La chambre d’instruction de la Cour de Paris vient de rendre une décision par laquelle Kobili Traoré a été déclaré pénalement irresponsable et ne pourra donc pas faire l’objet d’un procès en Cour d’assises. Décision extrêmement douloureuse évidemment pour ses proches, mais aussi pour tous ceux que l’islamisme et l’antisémitisme musulman révulsent. Et l’on assiste depuis à un déferlement de commentaires indignés et rageurs contre une décision qui apparaît incompréhensible.

Malheureusement, comme j’ai eu l’occasion de le rappeler notamment sur cette affaire, une fois de plus on attend de la justice ce qui ne relève pas de sa mission et on fait dire à la décision judiciaire ce qu’elle ne dit pas. D’abord la montée de l’islam politique et ses conséquences criminelles, et le développement d’un antisémitisme spécifiquement musulman sont des questions directement politiques qui doivent être traitées dans le cadre politique. Ensuite l’état de démence au moment de la réalisation du crime aboutit à l’irresponsabilité pénale de l’auteur qui par conséquent ne peut pas être jugé. L’application de ce principe qui existe depuis la Rome antique n’est pas une quelconque absolution, mais repose sur le fait qu’il n’est pas possible dans ces conditions de conduire une procédure équitable pour prononcer une décision de justice légitime. En revanche la question du traitement de l’aliéné et de sa dangerosité incombe à l’État qui doit l’empêcher de nuire par l’internement et les traitements.

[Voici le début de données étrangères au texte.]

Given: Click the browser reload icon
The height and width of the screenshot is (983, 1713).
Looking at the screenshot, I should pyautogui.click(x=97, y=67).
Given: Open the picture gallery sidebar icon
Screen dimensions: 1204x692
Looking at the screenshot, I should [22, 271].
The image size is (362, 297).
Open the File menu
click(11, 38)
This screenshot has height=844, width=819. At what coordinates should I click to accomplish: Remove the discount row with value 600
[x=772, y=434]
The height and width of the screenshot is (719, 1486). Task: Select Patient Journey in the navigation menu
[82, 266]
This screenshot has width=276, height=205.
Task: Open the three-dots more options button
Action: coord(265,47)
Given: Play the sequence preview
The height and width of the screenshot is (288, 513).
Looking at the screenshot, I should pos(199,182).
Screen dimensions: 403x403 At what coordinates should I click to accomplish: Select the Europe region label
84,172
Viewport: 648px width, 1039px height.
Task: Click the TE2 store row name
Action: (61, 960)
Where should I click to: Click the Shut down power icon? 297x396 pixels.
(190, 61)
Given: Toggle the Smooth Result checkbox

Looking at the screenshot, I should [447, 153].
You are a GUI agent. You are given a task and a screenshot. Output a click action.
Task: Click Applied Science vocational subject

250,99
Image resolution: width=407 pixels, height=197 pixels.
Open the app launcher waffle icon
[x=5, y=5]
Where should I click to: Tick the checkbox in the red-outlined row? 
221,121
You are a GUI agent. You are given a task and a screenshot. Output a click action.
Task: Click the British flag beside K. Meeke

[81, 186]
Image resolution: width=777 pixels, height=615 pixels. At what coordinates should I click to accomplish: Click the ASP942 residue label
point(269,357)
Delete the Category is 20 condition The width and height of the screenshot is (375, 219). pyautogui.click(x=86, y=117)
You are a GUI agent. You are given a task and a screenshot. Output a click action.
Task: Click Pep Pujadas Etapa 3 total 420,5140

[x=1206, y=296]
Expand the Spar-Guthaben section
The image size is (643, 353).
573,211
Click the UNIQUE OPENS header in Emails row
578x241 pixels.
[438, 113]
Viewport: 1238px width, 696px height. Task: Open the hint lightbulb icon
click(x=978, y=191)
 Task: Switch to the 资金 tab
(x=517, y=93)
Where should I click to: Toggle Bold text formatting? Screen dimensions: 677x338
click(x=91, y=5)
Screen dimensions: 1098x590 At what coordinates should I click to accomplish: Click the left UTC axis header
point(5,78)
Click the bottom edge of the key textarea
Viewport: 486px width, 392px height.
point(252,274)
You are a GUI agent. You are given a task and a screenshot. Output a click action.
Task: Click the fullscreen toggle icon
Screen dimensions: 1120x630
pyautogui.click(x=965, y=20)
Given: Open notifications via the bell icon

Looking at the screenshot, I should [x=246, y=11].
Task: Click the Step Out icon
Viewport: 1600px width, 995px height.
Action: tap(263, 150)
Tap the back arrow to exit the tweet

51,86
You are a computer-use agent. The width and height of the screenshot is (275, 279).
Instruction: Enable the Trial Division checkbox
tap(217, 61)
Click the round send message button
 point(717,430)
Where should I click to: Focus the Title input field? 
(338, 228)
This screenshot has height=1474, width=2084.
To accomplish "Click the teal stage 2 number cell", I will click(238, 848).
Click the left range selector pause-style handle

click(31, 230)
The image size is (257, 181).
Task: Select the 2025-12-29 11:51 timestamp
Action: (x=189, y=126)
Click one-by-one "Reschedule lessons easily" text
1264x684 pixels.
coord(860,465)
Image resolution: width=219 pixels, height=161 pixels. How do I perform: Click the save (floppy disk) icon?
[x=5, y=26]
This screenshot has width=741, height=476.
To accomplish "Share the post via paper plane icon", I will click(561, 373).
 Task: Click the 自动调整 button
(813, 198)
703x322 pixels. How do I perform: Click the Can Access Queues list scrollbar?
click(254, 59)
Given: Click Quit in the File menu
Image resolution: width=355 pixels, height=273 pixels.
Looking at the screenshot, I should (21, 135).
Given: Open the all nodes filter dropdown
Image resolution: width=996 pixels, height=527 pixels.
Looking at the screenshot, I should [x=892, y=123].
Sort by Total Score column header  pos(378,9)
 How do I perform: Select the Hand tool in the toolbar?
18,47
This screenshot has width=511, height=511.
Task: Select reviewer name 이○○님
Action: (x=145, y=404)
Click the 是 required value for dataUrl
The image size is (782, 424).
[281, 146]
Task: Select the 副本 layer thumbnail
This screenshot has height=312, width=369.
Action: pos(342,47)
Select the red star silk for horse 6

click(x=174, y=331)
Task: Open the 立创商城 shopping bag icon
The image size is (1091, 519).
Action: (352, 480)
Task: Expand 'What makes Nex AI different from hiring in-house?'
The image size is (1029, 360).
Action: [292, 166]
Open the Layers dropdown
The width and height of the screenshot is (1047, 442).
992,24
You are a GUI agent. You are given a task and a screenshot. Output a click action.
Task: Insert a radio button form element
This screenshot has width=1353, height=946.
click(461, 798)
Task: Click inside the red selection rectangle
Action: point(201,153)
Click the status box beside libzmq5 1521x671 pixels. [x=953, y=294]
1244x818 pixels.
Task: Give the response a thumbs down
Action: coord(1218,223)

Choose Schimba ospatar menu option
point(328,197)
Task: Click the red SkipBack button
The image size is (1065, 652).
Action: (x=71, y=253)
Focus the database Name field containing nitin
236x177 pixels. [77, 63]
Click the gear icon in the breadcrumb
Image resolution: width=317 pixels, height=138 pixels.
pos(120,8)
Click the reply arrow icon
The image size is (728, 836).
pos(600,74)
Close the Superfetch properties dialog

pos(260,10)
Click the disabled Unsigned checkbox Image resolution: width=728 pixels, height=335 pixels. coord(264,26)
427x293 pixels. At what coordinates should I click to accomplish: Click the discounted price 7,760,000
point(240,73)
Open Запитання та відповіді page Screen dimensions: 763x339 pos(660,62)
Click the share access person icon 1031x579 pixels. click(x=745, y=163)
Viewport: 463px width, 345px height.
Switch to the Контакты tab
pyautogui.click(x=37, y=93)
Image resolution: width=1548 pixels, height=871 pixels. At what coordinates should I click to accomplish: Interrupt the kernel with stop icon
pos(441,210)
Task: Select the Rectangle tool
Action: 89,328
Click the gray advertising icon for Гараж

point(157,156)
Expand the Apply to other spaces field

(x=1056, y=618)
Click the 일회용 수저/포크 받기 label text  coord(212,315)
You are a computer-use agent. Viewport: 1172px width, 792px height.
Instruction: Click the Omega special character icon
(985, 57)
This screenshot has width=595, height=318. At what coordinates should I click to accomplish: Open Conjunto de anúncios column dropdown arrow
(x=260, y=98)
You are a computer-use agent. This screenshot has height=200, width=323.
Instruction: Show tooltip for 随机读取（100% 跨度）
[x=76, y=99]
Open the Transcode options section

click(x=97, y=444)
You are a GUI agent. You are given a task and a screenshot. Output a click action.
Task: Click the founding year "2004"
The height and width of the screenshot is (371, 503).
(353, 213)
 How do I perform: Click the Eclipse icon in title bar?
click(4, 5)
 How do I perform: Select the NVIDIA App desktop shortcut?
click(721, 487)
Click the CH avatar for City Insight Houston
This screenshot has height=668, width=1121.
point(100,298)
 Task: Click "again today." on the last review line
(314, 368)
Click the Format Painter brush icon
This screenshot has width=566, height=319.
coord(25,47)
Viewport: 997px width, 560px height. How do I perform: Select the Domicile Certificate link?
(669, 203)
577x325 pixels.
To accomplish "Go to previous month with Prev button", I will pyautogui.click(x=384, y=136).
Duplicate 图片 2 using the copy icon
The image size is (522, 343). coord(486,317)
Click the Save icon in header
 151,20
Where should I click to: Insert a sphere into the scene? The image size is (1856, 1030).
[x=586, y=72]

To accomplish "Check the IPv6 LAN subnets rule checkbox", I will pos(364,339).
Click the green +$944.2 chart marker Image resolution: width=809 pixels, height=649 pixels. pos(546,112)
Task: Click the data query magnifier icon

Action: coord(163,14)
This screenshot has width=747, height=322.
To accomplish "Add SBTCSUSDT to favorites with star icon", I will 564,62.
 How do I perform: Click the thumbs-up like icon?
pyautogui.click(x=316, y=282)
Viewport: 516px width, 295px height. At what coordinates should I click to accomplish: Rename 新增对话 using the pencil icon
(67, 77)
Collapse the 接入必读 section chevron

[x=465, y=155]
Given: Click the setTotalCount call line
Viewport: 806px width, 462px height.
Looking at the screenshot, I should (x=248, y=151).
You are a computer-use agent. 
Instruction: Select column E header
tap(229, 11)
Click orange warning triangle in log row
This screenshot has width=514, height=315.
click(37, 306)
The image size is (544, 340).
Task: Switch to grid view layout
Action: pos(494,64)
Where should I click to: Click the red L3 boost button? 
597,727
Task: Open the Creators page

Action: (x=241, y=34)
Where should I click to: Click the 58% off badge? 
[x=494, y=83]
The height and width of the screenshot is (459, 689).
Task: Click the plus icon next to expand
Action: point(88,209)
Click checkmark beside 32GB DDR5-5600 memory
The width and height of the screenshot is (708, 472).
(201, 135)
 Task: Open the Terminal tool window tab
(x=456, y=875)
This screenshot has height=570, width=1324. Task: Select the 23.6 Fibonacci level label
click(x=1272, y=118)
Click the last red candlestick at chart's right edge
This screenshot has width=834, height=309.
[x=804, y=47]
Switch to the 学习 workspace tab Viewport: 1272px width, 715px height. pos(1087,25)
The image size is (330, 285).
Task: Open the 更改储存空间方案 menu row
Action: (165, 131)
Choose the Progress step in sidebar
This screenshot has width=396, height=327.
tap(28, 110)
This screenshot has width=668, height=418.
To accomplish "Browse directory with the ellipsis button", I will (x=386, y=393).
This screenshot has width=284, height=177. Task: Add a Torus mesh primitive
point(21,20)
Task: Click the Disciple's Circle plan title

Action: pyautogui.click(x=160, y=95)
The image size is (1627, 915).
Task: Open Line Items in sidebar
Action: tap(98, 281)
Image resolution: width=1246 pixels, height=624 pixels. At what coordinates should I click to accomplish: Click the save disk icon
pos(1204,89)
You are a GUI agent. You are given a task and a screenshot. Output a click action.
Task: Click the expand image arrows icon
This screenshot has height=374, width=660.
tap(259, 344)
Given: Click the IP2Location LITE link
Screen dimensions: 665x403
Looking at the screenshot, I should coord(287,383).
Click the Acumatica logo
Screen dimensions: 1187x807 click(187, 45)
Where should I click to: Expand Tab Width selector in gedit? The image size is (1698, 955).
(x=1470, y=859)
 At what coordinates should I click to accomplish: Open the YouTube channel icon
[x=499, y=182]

Alors, on fait quand même à la justice un procès d’intention, celui d’avoir voulu exonérer l’accusé de l’accusation d’avoir commis un crime islamiste et antisémite. Ce qui est d’ailleurs tellement compréhensible dans une affaire à ce point insupportable et par conséquent passionnelle. De façon schématique et caricaturale je vais en présenter un résumé en reprenant un tweet qui m’est tombé sous les yeux : « connaissez-vous la jurisprudence Kobili Traoré ? C’est celle qui vous permet de tuer une personne âgée sans risquer un procès, à trois conditions :

•            que vous ayez consommé du cannabis

•            que vous soyez musulman

•            que la victime soit juive »

Eh bien non ! À mon sens il n’y a pas et il n’y aura pas de jurisprudence « Sarah Halimi » ou « Kobili Traoré » . Et en aucun cas l’arrêt de la chambre d’instruction n’a dit que la consommation de cannabis était une circonstance atténuante. Cette présentation est fausse, et ceux qui le sachant, continuent à le prétendre sont de mauvaise foi. La difficulté de ce dossier réside dans le fait que « l’abolition du discernement » au moment de la commission du crime a été provoquée par une énorme surconsommation de cannabis sur un sujet psychiquement vulnérable.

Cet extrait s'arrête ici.